Here’s what happened when importing the above data into the collection with the two existing documents:

> arangoimp --file data.json --collection users

2015-04-14T18:23:32Z [27441] WARNING at position 1: creating document failed with error 'unique constraint violated', offending document: {"_key":"user1","country":"AU"}
2015-04-14T18:23:32Z [27441] WARNING at position 2: creating document failed with error 'unique constraint violated', offending document: {"_key":"user2","country":"UK"}

created:          1
warnings/errors:  2

After the traditional import, the collection contained the following documents:

collection contents after traditional import

{ "_key" : "user1", "name" : "John Doe" }
{ "_key" : "user2", "name" : "Jane Smith" }
{ "_key" : "user3", "country" : "ZA", "name" : "Joe Public" }

As can be seen, the first two documents (user1 and user2) remain unmodified, and the third document (user3) was inserted because it did not yet exist in the target collection.

Using —on-duplicate

So what’s the change?

As announced, a single import run can now both insert new documents and update existing ones.

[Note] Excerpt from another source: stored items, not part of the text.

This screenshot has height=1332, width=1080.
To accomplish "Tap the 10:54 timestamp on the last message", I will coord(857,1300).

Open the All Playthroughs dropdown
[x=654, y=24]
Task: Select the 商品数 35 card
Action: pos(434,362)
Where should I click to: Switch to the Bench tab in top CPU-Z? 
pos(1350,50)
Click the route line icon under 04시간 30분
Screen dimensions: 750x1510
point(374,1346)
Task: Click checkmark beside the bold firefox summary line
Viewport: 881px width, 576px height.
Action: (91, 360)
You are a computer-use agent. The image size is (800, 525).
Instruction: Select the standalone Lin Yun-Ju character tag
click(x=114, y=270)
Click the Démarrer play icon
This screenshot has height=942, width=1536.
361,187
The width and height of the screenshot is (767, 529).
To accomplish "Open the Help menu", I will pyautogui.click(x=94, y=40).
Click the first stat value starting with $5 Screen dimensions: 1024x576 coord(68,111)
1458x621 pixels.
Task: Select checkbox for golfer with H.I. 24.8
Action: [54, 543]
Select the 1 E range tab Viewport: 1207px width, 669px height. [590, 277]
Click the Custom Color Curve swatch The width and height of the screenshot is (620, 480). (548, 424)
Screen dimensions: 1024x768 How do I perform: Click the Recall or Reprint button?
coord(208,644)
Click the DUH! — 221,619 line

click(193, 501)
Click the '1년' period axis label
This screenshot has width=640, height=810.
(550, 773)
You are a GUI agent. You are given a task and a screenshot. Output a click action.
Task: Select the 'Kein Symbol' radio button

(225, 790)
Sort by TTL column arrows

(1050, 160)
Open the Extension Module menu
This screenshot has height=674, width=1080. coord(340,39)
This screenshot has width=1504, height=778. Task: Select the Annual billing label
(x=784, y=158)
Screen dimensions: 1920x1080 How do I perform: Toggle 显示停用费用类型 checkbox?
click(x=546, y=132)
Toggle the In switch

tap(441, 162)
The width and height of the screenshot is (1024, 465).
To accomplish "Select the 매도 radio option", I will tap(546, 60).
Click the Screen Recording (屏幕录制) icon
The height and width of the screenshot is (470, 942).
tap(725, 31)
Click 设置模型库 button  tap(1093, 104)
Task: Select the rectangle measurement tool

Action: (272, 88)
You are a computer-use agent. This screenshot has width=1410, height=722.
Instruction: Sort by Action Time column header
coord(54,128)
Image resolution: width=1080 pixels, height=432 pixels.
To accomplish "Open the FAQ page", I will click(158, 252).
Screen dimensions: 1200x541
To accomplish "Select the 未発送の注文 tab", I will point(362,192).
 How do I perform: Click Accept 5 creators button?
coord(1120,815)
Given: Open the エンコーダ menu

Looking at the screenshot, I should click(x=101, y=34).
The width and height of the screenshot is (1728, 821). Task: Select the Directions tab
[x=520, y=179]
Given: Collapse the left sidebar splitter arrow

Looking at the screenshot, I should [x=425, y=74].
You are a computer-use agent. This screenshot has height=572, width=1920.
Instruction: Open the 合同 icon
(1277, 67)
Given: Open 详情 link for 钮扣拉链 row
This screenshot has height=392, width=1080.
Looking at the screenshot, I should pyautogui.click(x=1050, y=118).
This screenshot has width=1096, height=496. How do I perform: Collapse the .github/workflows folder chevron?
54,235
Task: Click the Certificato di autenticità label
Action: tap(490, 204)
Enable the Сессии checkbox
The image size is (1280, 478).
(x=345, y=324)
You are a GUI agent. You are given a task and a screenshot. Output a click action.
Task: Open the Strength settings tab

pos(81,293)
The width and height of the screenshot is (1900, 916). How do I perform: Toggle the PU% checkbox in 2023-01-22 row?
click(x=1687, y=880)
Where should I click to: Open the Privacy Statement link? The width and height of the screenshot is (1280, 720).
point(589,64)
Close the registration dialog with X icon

What exactly will happen is configurable by setting arangoimp’s new command-line option --on-duplicate.

By default, even in devel there will be errors reported for the two already existing documents.

Good news is that this behavior can be changed by setting --on-duplicate to a value of update, replace or ignore:

error: if a document with the specified _key already exists in the target collection, the import will not modify it and instead return an error. This is the default behavior and compatible with all previous versions of ArangoDB.

We have seen the result above in the traditional import.
update: if a document with the specified _key already exists in the target collection, the import will (partially) update the existing document with the specified attributes. Only the attributes present in the import data will be updated, and all other attributes of the document present in the collection will be preserved.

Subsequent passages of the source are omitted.